Records supplied →
============================================================
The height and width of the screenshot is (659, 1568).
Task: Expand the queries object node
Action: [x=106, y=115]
============================================================
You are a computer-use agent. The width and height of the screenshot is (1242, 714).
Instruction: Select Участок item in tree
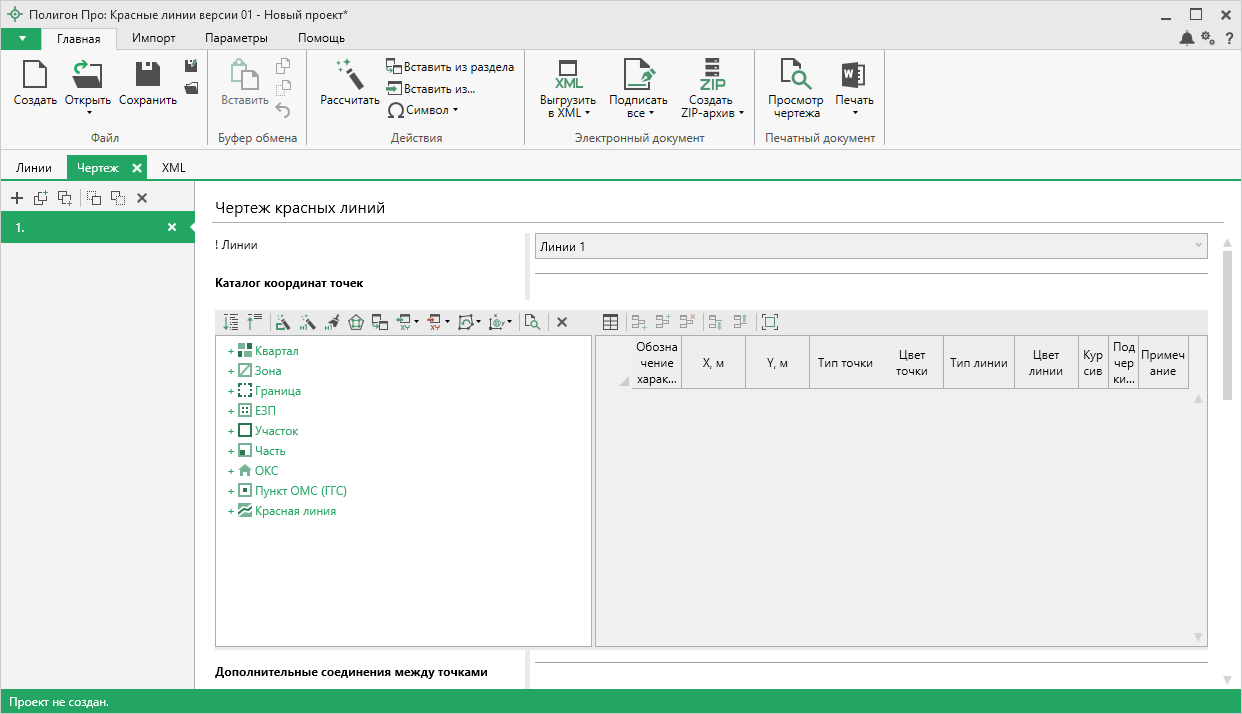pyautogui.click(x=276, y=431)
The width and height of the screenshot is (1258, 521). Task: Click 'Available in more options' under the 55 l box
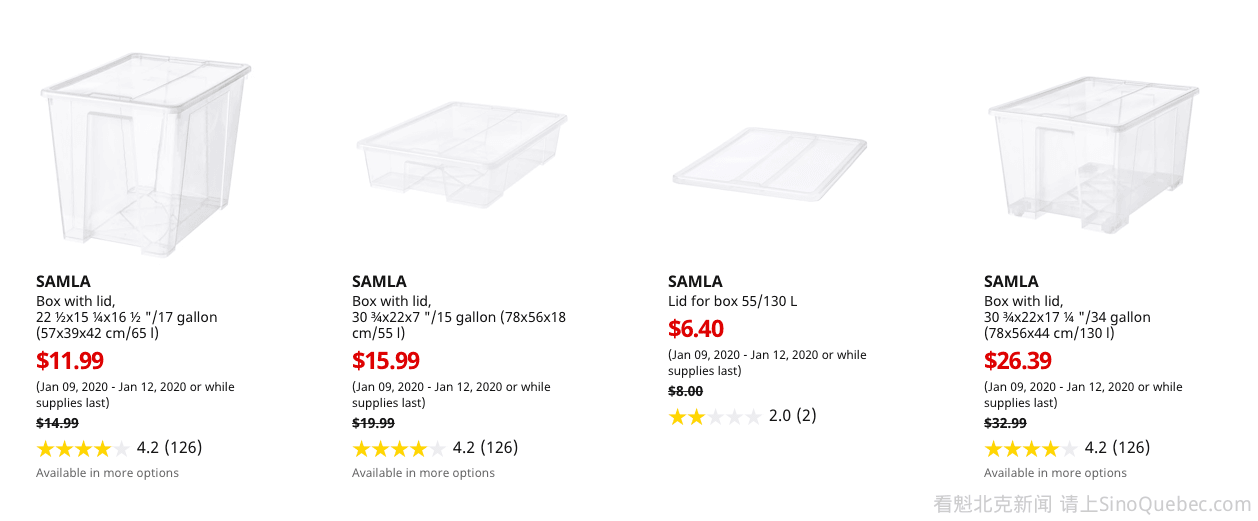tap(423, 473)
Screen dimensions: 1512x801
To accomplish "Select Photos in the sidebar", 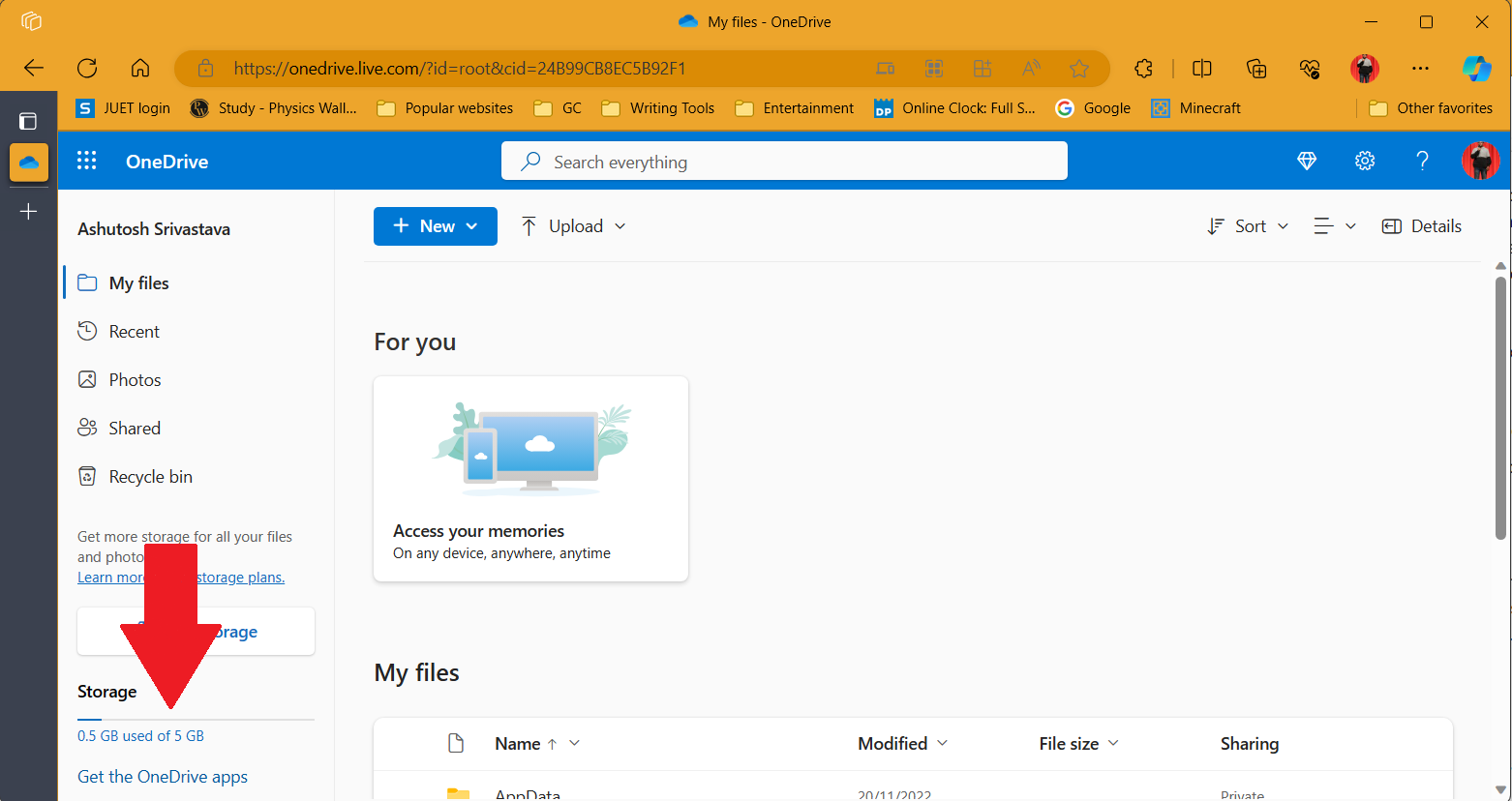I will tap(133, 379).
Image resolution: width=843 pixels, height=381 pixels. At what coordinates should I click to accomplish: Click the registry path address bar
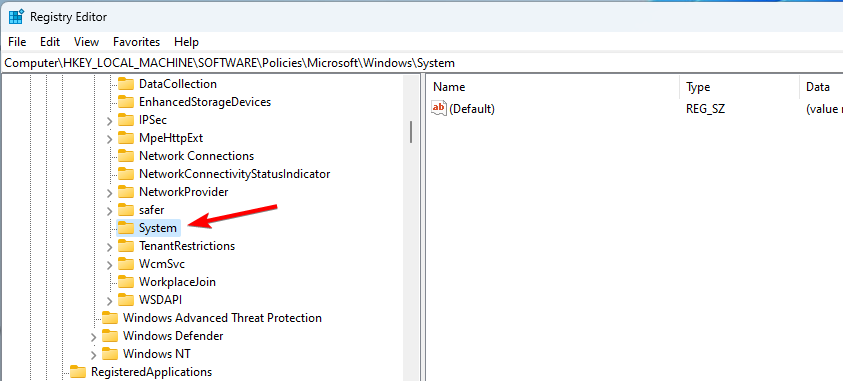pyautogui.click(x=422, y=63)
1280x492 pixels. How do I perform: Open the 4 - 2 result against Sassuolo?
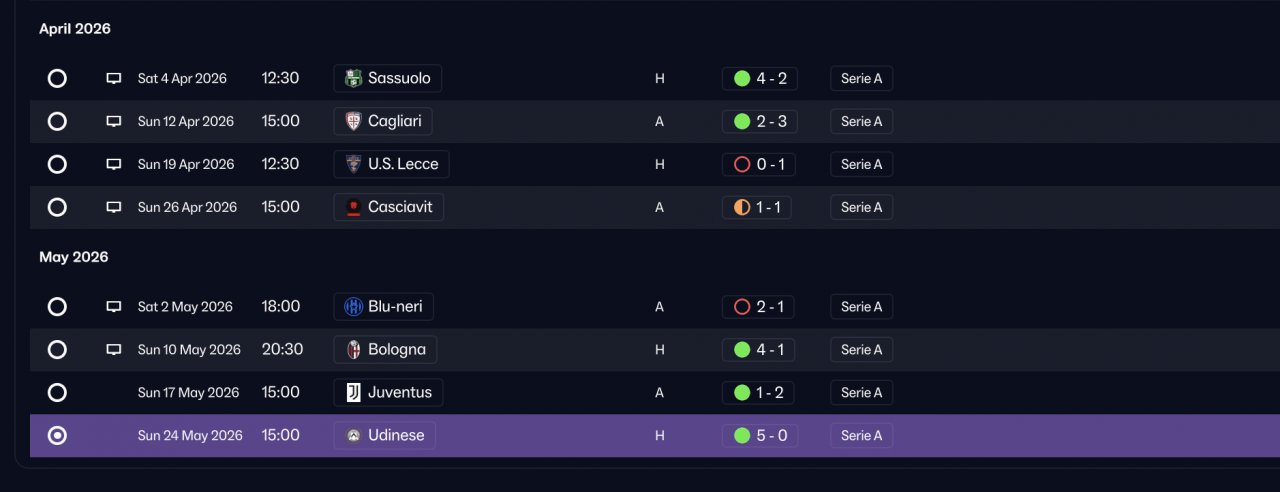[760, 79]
============================================================
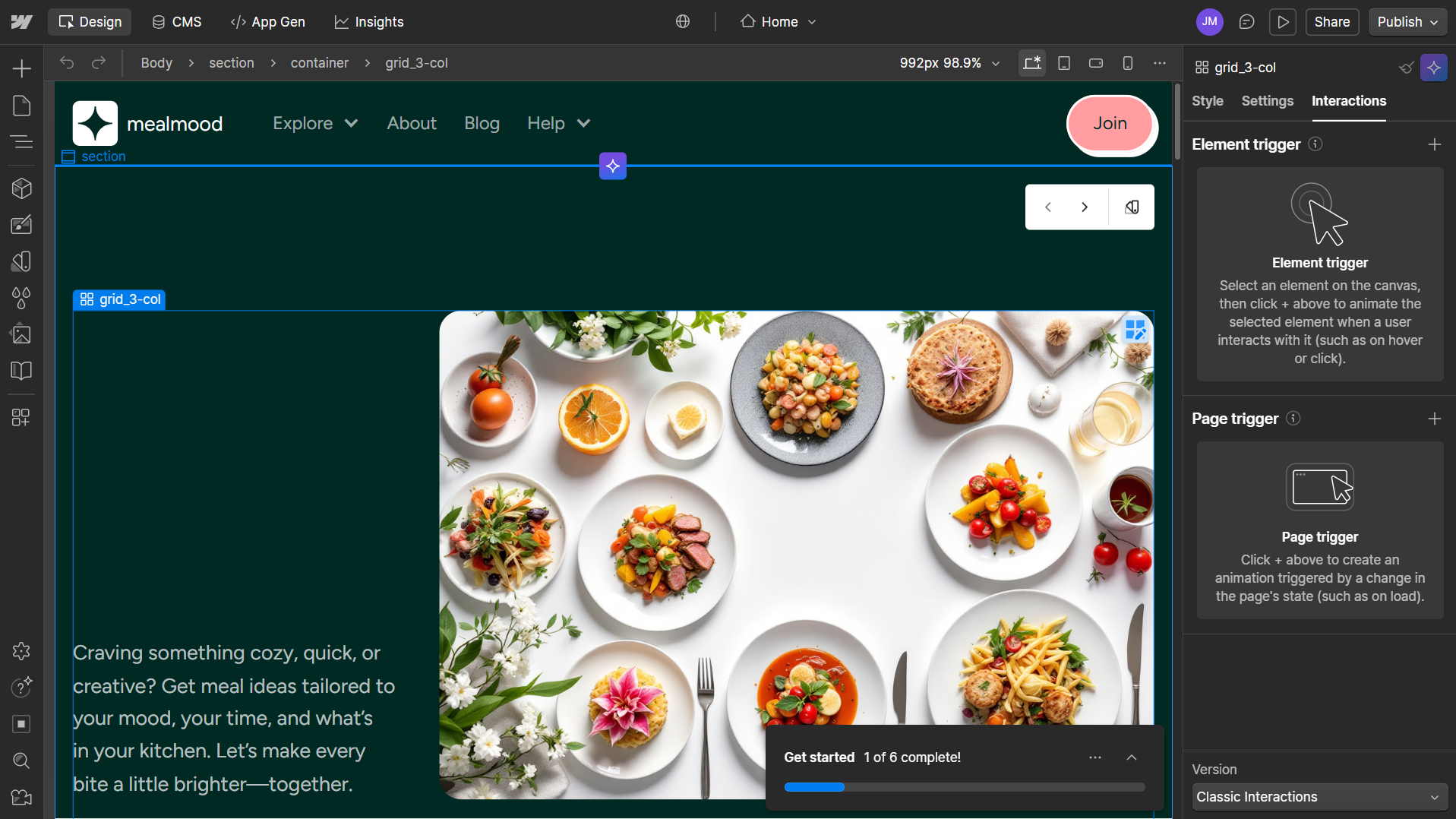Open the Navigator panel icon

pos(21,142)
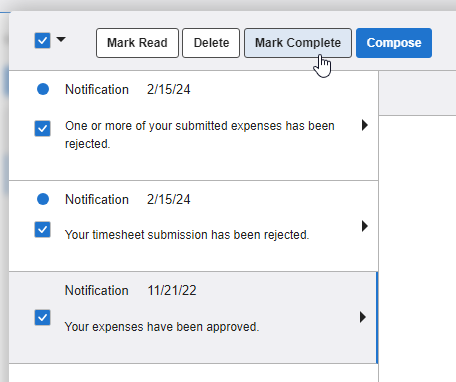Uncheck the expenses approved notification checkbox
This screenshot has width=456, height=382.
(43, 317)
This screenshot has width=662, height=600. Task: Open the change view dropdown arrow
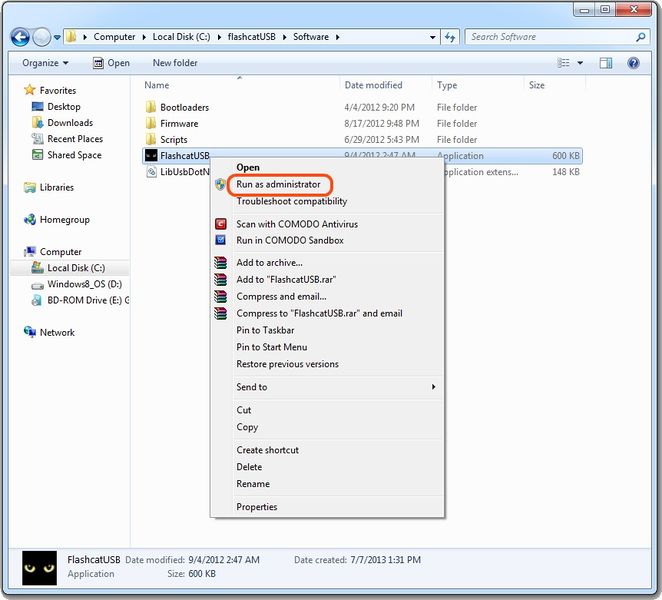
============================================================
What to do → Copy word for word the lines above, starting at the line containing "Instruction: Select Участок item in tree" and ending at the line containing "Screen dimensions: 1512x801", inclusive, with no pictures.

Solution for this task →
Instruction: Select Участок item in tree
pyautogui.click(x=276, y=431)
The width and height of the screenshot is (1258, 521). Task: Click 'Available in more options' under the 55 l box
tap(423, 473)
Screen dimensions: 1512x801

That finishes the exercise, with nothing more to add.